Question

Find equations of the lines that pass through the given point and are (a) parallel to and (b) perpendicular to the given line.$$x-4=0, \quad(3,-2)$$

Answer

**step1** Understanding the given line

The given line is written as $$x - 4 = 0$$. This means that if we add 4 to both sides, we get $$x = 4$$. This tells us that for every single point that lies on this line, its first number (called the x-coordinate) must always be 4. This type of line is a straight line that goes straight up and down, like a tall wall, at the x-position of 4 on a graph.

**step2** Understanding the given point

The line we need to find must pass through the point $$(3, -2)$$. This means our new line must go exactly through the spot on the graph where the x-value is 3 and the y-value is -2.

**step3** Finding the parallel line: Understanding parallel lines

For part (a), we need a line that is parallel to the given line. Parallel lines are lines that always run in the same direction and never touch each other, no matter how far they go. Since our given line ($$x=4$$) goes straight up and down, any line parallel to it must also go straight up and down. This means that a parallel line will also have a constant x-value for all its points.
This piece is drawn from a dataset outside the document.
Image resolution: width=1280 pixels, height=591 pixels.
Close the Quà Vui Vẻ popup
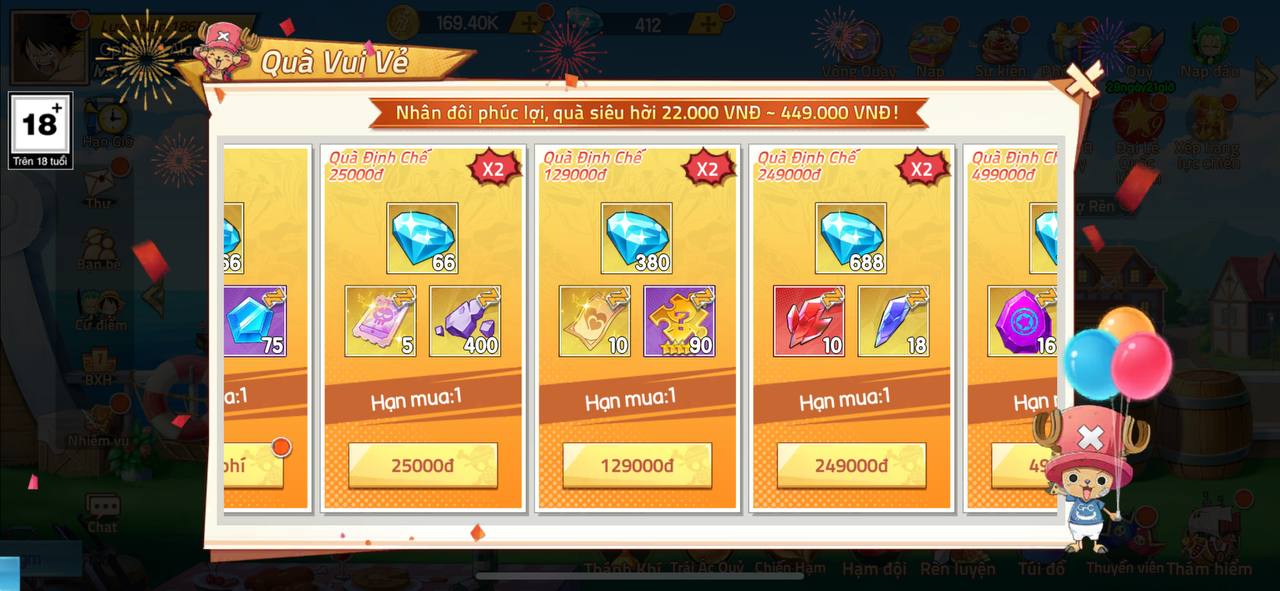point(1084,80)
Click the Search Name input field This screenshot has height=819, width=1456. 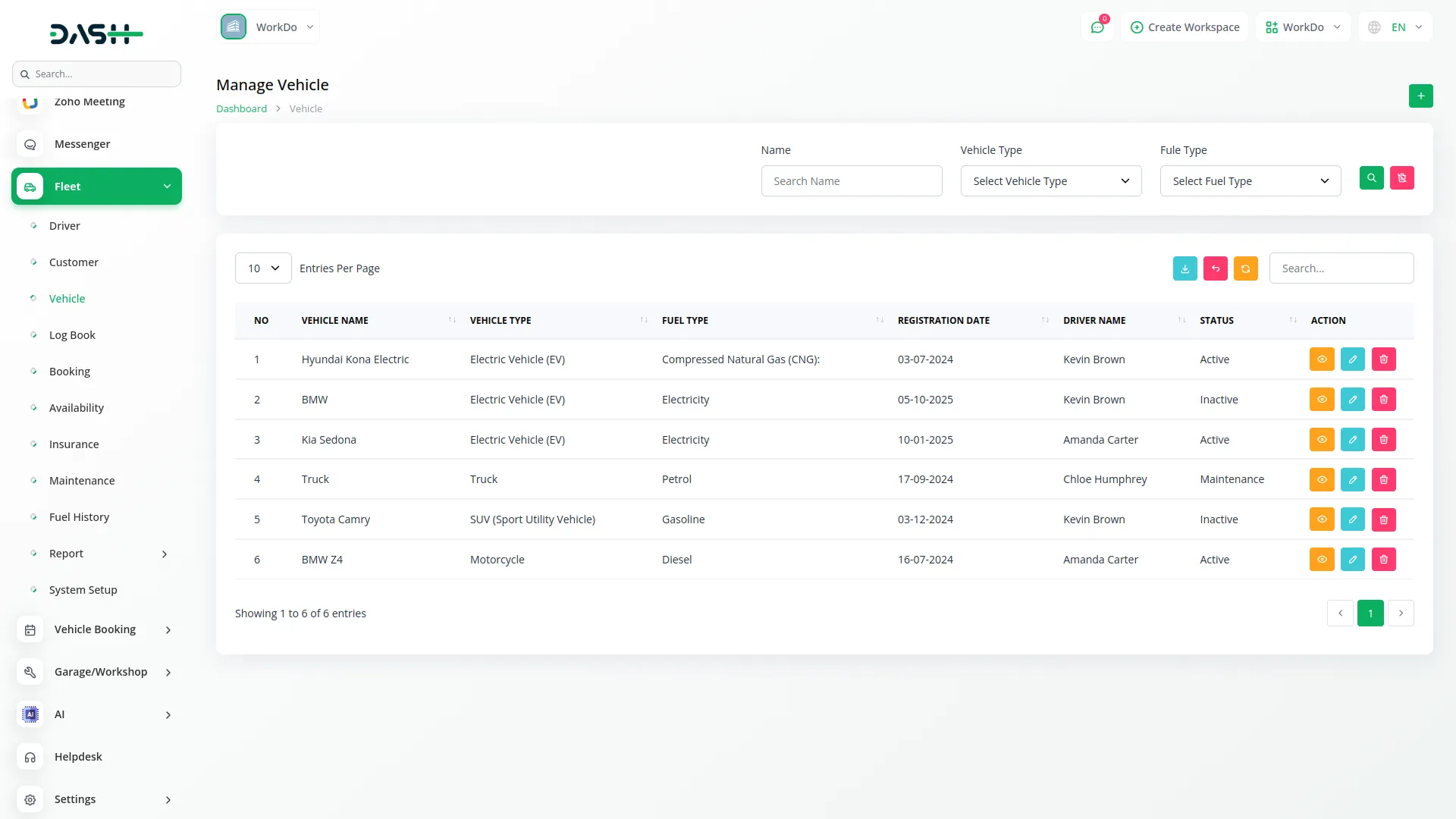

**step4** Finding the parallel line: Using the given point

Our new parallel line must pass through the point $$(3, -2)$$. Since this line goes straight up and down, and it must pass through this specific point, every point on this new line must share the same x-value as the given point. The x-value of the point $$(3, -2)$$ is 3.

**step5** Finding the parallel line: Formulating the equation

Because all the points on this new line have an x-value of 3, the equation that describes this parallel line is $$x = 3$$.

**step6** Finding the perpendicular line: Understanding perpendicular lines

For part (b), we need a line that is perpendicular to the given line. Perpendicular lines are lines that cross each other to form a perfect square corner (a right angle). Since our given line ($$x=4$$) goes straight up and down, a line that forms a perfect square corner with it must go straight across, from left to right. This means that a perpendicular line will have a constant y-value for all its points.

**step7** Finding the perpendicular line: Using the given point

Our new perpendicular line must also pass through the point $$(3, -2)$$. Since this line goes straight across, and it must pass through this specific point, every point on this new line must share the same y-value as the given point. The y-value of the point $$(3, -2)$$ is -2.

**step8** Finding the perpendicular line: Formulating the equation

Because all the points on this new line have a y-value of -2, the equation that describes this perpendicular line is $$y = -2$$.